Oil production – Iraq’s chief source of revenue – remains below pre-war levels. USA Today reports that, despite progress in fixing Iraq’s antiquated oil production system, the country’s oil wells produce about 1.9 million barrels of crude oil a day, lower than 2003 levels and well under the 3.5 million barrels Iraq was producing before the 1991 Gulf War. (10/10/05) One problem is that sabotage by insurgents is slowing production by about 500,000 barrels of oil per day, or about $28 million each day. (Houston Chronicle, 11/18/05) Oil production reached a peak of roughly 2.5 billion barrels a day in March and April 2004 – over a year and a half ago – but has fallen substantially since then. Despite the repeated statements by Administration officials that proceeds from Iraq’s oil production would pay for the rebuilding of Iraq, the truth is that such statements, like so many other Administration predictions about Iraq, have proven to be false.

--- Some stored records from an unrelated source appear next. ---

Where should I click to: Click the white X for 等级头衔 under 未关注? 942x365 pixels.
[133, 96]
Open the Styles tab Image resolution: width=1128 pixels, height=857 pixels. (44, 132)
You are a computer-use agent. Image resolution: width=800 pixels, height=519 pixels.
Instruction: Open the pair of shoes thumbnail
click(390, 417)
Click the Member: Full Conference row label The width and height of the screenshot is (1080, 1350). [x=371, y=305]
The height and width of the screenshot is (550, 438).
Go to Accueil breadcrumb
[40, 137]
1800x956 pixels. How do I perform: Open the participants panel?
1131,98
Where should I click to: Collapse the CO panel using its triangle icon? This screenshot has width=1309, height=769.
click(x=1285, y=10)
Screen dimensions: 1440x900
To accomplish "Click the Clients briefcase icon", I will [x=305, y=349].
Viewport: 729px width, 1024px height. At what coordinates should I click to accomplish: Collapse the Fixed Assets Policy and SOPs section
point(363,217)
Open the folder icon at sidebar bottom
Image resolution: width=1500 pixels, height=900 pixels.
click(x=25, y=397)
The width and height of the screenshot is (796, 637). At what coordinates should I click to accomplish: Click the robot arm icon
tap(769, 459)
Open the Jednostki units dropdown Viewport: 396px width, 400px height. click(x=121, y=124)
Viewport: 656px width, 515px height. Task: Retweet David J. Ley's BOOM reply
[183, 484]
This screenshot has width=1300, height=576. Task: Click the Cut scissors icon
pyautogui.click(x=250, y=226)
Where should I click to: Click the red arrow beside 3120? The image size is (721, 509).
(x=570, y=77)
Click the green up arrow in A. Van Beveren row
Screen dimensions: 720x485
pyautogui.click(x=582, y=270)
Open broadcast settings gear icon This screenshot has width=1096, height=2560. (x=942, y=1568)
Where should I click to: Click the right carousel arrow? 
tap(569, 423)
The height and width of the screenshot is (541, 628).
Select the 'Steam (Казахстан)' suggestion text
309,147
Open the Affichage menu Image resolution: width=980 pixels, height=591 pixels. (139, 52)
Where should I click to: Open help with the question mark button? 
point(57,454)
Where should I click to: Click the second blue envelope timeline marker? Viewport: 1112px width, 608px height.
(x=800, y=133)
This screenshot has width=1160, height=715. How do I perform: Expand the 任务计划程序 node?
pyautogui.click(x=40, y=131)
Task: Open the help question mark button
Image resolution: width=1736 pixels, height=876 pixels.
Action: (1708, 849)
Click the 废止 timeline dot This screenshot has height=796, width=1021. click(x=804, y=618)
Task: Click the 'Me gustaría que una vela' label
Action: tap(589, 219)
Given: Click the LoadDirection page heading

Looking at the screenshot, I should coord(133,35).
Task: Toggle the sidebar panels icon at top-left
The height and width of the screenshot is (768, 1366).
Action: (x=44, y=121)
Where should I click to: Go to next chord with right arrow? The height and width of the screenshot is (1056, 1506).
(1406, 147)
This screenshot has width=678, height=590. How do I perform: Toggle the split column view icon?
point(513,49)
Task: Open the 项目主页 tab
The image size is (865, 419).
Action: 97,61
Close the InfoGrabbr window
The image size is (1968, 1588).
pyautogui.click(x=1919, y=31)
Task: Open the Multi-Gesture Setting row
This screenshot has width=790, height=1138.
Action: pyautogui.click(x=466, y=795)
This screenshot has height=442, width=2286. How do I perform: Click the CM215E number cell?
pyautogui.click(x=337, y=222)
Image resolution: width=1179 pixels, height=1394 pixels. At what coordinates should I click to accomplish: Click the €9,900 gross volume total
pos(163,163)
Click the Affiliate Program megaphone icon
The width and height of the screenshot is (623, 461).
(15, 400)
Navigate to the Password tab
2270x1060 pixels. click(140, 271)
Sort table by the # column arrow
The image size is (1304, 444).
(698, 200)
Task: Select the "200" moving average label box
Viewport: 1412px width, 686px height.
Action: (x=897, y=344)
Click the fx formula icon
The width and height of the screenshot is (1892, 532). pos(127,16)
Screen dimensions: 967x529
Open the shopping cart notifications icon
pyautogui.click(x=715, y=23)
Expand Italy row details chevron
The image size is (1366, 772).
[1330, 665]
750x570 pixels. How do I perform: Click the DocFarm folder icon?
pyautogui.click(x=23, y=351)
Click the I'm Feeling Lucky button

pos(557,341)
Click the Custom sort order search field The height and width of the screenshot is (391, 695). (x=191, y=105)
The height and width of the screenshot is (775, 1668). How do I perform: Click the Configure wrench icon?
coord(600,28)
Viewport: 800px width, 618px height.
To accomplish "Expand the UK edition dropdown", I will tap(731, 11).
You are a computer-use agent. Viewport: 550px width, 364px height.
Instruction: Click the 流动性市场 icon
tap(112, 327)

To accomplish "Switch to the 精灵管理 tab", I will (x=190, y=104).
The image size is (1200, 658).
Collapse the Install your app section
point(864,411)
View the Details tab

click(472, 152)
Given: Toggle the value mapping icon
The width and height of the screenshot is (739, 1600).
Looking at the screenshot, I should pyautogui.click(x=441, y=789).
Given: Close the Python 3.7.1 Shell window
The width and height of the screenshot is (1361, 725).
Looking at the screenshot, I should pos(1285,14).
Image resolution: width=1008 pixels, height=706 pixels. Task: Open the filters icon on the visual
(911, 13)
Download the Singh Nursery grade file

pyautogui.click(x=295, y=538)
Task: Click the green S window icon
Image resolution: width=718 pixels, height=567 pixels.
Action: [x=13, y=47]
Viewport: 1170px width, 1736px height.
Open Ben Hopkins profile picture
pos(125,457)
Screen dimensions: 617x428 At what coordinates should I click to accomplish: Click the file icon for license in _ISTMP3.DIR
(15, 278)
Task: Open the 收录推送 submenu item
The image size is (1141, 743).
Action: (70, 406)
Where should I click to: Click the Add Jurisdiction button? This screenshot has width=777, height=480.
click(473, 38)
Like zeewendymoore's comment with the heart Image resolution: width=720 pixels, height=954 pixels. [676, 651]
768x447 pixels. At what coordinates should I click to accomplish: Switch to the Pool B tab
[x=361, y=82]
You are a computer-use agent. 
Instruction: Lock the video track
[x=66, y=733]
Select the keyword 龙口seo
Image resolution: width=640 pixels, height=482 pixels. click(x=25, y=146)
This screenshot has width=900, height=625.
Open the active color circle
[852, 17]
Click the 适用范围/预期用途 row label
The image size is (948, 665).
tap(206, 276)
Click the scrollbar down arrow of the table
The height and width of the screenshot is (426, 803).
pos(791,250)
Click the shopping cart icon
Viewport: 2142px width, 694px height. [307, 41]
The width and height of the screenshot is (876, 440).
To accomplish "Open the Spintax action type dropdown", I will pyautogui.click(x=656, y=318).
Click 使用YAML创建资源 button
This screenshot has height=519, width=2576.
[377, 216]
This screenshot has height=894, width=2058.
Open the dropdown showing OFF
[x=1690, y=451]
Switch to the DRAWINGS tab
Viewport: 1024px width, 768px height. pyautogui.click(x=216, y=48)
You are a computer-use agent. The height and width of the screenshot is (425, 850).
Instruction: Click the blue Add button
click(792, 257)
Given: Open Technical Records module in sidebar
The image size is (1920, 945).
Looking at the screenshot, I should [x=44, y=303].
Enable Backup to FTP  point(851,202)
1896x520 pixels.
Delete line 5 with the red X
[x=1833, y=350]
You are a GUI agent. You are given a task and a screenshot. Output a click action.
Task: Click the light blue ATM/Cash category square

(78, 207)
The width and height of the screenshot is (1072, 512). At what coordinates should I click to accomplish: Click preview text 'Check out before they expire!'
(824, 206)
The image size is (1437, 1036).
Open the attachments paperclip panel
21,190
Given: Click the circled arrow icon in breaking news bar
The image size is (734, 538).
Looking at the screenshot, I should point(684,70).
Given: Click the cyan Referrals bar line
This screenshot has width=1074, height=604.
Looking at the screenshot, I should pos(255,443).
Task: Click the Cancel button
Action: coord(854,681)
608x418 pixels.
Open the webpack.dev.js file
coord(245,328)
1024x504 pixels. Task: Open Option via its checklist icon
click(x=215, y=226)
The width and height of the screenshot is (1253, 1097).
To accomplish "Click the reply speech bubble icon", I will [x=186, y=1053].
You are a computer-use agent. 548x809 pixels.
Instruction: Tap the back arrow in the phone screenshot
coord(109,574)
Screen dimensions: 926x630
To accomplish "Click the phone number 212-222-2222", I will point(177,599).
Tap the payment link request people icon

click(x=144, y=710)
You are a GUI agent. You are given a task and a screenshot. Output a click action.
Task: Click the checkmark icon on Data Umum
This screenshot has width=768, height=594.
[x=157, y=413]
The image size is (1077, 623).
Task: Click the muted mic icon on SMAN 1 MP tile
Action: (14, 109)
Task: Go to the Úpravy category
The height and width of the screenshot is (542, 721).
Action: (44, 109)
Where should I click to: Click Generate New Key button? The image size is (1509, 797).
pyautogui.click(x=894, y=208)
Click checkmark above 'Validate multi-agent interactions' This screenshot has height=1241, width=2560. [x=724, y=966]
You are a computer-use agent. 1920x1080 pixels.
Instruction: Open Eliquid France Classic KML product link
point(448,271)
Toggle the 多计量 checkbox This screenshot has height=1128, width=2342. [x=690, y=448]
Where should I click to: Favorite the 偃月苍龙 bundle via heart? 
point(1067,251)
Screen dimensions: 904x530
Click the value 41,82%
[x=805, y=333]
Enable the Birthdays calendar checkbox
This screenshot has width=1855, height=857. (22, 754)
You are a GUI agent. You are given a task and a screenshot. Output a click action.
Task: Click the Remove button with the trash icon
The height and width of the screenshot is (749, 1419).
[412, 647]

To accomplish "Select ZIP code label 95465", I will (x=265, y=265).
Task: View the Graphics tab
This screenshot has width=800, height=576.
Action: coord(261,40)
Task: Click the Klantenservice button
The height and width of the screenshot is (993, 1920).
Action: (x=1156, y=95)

International Contributions. In addition to failing to ensure a significant return on America’s investment in Iraq’s reconstruction, the Bush Administration has also failed to rally the international community to follow through on its commitments to support Iraq’s reconstruction. Other nations and international financial institutions pledged approximately $13.3 billion in assistance through loans and grants for Iraq’s reconstruction at the Madrid Donors Conference in 2003, more than two years ago. Through March 2005, Iraq has been able to access just $436 million in loans and only $167 million in grants – a total of less than five percent of the international community’s pledge. (GAO-05-876) The State Department now reports that the international community has made available to Iraq $3 billion out of the $13.3 billion pledged; however, it is unclear how much of that funding Iraq has been able to use. (Section 2207 Report, October 2005)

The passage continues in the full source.